Человек среди людей | страница 6



— Мне довелось знать Эйнштейна. Вначале я встретил его на маленьком симпозиуме в 1928 году в горах, где участники виделись каждый день и могли говорить обо всем, и затем незадолго до его смерти в Институте высших исследований Оппенгеймера в Принстоне, где я провел три месяца. Эйнштейн, которого все интересовало, заставил меня в Принстоне рассказать ему о наших опытах, обнаруживших отсутствие у ребенка понятий сохранения материи, тяжести, переменных величин.
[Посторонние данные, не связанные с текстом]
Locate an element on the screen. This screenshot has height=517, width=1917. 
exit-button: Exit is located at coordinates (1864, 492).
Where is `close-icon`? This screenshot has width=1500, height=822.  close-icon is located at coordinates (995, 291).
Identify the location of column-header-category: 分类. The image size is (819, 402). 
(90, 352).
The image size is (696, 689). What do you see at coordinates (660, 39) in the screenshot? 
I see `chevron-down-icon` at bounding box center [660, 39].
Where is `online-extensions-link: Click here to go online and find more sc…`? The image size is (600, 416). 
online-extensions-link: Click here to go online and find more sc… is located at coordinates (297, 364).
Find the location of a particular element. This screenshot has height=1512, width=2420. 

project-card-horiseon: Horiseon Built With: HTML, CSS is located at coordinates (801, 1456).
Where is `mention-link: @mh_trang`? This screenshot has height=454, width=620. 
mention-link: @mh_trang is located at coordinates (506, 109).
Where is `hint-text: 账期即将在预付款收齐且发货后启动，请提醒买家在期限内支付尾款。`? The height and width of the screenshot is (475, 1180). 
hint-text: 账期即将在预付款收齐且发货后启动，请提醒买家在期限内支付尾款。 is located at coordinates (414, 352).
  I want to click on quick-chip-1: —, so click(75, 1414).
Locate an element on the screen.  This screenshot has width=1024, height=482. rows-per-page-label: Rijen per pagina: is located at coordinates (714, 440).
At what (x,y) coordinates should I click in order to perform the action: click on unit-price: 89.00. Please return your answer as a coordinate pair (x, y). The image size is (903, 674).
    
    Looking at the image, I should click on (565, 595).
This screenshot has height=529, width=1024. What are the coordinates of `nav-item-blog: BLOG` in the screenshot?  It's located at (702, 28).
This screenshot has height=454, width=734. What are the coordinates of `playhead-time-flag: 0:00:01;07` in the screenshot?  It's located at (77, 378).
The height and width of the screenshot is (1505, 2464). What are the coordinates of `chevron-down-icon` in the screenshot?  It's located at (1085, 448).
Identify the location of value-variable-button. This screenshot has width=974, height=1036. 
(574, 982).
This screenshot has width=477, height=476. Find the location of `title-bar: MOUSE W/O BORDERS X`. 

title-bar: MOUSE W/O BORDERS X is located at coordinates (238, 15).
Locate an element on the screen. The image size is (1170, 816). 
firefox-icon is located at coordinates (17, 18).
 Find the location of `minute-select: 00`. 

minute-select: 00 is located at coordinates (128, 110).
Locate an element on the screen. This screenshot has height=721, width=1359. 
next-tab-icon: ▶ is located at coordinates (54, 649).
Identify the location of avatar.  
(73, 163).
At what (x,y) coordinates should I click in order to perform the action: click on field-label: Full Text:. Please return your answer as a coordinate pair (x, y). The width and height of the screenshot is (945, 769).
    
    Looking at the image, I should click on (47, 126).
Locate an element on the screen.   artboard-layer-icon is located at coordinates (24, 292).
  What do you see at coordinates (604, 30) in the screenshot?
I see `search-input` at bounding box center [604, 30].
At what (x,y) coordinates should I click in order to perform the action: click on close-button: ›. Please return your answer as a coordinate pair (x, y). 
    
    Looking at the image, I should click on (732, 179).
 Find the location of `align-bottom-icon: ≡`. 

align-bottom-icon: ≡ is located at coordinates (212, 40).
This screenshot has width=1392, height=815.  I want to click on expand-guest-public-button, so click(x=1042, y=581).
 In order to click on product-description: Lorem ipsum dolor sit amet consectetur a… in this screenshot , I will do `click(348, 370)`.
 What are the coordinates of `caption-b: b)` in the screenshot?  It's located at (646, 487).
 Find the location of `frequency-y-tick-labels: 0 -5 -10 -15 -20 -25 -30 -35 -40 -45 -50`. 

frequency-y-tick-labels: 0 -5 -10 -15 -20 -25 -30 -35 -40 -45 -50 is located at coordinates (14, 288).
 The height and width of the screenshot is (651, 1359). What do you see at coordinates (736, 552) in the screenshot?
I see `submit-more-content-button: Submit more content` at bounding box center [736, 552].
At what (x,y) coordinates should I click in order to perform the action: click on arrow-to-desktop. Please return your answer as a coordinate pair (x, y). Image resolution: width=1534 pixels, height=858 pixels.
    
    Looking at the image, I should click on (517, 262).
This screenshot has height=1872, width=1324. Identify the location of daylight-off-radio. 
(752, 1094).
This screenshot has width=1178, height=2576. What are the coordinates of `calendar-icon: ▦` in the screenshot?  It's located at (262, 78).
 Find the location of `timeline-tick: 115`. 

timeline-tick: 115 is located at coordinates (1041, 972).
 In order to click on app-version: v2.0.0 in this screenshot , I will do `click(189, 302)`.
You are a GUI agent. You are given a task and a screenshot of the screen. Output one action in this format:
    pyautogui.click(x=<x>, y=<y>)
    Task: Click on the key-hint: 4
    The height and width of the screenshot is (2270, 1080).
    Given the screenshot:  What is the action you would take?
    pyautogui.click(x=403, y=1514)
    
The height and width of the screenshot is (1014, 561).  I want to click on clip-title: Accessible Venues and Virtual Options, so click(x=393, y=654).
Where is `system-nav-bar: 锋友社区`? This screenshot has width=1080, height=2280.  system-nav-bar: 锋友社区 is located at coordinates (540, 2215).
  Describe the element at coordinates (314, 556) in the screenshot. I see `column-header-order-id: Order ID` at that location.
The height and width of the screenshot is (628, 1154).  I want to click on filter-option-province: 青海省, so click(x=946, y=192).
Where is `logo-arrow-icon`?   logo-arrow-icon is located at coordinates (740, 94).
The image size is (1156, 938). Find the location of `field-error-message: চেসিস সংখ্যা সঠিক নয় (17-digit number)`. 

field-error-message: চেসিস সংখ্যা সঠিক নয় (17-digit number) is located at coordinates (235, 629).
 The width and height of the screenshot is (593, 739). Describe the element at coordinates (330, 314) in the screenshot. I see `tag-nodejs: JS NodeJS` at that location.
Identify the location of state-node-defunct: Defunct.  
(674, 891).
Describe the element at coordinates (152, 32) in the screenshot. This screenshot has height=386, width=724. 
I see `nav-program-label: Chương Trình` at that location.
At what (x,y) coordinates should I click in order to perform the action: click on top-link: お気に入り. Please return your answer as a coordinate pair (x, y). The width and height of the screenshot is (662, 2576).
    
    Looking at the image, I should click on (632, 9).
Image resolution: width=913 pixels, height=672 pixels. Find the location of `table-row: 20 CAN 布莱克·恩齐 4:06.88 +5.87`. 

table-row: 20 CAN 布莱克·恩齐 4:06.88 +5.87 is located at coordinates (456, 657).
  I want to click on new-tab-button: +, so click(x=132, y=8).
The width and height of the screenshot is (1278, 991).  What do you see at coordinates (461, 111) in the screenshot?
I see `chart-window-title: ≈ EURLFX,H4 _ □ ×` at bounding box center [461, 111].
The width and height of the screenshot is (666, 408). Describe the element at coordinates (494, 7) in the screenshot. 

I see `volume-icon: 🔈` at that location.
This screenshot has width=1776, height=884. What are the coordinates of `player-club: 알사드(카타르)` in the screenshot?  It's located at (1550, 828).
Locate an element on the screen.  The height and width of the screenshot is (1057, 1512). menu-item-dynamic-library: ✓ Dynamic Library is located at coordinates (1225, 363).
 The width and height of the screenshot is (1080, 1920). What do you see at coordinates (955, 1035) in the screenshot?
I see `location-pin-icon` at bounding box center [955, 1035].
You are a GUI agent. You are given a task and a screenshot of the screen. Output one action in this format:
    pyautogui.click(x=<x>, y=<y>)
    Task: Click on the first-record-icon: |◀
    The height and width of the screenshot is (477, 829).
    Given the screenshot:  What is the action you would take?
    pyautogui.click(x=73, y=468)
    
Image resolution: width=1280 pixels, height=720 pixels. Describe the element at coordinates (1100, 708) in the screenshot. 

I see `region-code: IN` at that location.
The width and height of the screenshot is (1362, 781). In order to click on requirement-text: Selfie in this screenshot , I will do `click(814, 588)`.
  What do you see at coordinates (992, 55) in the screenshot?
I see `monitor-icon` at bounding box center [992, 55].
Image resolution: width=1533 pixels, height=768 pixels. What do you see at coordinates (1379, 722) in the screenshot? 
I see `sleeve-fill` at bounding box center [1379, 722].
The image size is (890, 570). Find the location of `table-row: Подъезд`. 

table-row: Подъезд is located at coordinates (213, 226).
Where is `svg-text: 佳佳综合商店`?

Он восхищался запоздалым формированием понятий сохранения (у детей в возрасте между 7 и 11 годами) и сложностью производимых операций. «Как это трудно! — часто восклицал он. — Насколько психология труднее физики!»

Это было внушительное зрелище: переполненный актовый зал МГУ, на трибуне высокий седой профессор, его тихая отчетливая французская речь и напряженная, впитывающая тишина. И сотни людей, которые слушали в тот вечер Жана Пиаже, сочувственно, понимающе и благодарно вздохнули — ведь все они были психологами и хорошо знали, как нелегко человеку осуществить завет, начертанный еще древними греками на Дельфийском храме: «Познай самого себя».

— Я хотел бы, — сказал Жан Пиаже в заключение своей лекции, — выразить чувство некоторой гордости по поводу того, что психология занимает ключевую позицию в системе наук. С одной стороны, она зависит от всех других наук и видит в психологической жизни результат физико-химических, биологических, социальных, лингвистических, экономических и других факторов, которые изучаются всеми науками, занимающимися объектами внешнего мира. А с другой стороны — ни одна из этих наук невозможна без логико-математических координаций, которые выражают структуру реальности, но овладение которыми возможно через воздействие организма на объекты, и только психология позволяет изучить эту деятельность в развитии.


В потемки чужой души

Почему все-таки психология труднее физики? Об этом или почти об этом хорошо сказал Иван Петрович Павлов: «Мозг, который создает естествознание, должен стать объектом естествознания».

До самого последнего времени внутренний мир другого человека вообще считался непознаваемым для постороннего исследования. Ведь и до сих пор говорят: чужая душа — потемки. Итак, моя душа для другого человека — потемки. А для меня самого? Долгое время считалось, что кого-кого, а себя-то человек способен понять и, если захочет, может рассказать исследователю-психологу о тайнах своей психики. На этом убеждении основывается метод самонаблюдения, интроспекции — смотрения внутрь.